WEALTH: Here's how it all adds up
Coeur d'Alene Press | UPDATED 14 years, 5 months AGO
Who’ll pay off the deficit? OK, let’s see.
I can save up to $400 per year in taxes if I make less than $250,000 a year. What will that do for me? My auto insurance cost more than that, my health insurance is 10 times that, my own owner insurance is double that and I assure you I make a lot, lot, lot less than that.
We were told back in the ’80s by God himself (Ronald Reagan) that if we made the rich wealthier, it would “truckle down.” Yeah, right!
I could afford to buy a new “American” car every 4-5 years before that. I could afford a decent home financed back then. Health insurance? Almost every manufacturer in America provided 100 percent (no deductible) health insurance back then (and even if you paid out of your pocket it was affordable on $10,000-$15,000 a year).
Now you’ve got pro basketball players who make more in one day than the average Idahoan makes in a year. Doctors, lawyers, Wall Street fat cats, brokerage firms, oil company executives, etc., etc., who don’t blink an eye at spending $3 or $4 million a year for lifestyles that I can’t even conceive of, and that would only be if I won a big lottery.
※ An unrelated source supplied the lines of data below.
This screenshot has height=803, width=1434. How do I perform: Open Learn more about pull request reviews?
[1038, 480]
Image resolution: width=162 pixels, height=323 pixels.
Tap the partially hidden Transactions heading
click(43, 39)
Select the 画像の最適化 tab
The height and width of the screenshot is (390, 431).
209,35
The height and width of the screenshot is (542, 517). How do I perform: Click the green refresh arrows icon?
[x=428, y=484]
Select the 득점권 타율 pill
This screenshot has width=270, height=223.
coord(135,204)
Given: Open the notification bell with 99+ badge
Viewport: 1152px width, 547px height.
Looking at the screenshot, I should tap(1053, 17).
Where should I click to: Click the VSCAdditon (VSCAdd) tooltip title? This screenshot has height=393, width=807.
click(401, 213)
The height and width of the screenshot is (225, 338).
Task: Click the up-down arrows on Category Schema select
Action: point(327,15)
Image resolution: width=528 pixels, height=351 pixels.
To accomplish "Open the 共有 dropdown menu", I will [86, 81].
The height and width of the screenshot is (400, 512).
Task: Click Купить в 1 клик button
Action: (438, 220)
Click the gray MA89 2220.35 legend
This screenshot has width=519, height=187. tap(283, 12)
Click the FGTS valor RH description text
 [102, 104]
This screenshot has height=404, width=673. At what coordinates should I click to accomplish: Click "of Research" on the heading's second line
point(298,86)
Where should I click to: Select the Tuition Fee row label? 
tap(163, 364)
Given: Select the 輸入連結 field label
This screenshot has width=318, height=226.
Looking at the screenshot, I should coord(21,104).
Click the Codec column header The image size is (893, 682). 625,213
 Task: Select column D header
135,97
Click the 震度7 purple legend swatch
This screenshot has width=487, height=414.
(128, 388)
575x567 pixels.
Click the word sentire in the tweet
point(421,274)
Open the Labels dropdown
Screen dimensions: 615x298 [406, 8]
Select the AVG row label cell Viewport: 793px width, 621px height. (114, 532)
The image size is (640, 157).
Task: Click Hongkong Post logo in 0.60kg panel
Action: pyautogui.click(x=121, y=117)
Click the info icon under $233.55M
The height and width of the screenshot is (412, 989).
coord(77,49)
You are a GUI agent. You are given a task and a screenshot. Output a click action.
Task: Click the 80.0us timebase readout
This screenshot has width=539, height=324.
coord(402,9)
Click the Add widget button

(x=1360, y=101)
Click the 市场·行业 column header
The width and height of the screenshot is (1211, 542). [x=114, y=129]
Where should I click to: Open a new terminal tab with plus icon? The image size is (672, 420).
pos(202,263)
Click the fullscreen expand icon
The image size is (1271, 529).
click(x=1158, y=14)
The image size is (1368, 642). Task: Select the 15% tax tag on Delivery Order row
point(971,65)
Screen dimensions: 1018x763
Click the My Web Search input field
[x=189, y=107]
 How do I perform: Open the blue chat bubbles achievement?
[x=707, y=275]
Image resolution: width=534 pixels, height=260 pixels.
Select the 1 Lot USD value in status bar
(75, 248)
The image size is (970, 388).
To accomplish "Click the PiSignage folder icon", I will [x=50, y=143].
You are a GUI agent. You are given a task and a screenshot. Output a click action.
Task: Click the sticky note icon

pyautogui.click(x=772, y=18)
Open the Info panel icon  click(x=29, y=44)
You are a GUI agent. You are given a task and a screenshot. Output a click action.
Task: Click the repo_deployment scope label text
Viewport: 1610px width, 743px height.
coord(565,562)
Here’s what it comes down to. How much is enough personal wealth? Can you possibly spend the outrageous amounts some of these people make? I’m not saying they should support the poor (but certainly not the opposite with the poor providing for them). All I’m saying is instead of spending their wealth on foreign investments, how about spending some in the good old USA? Of course that would be “Trickle Down,” and I’ll believe it when I see it.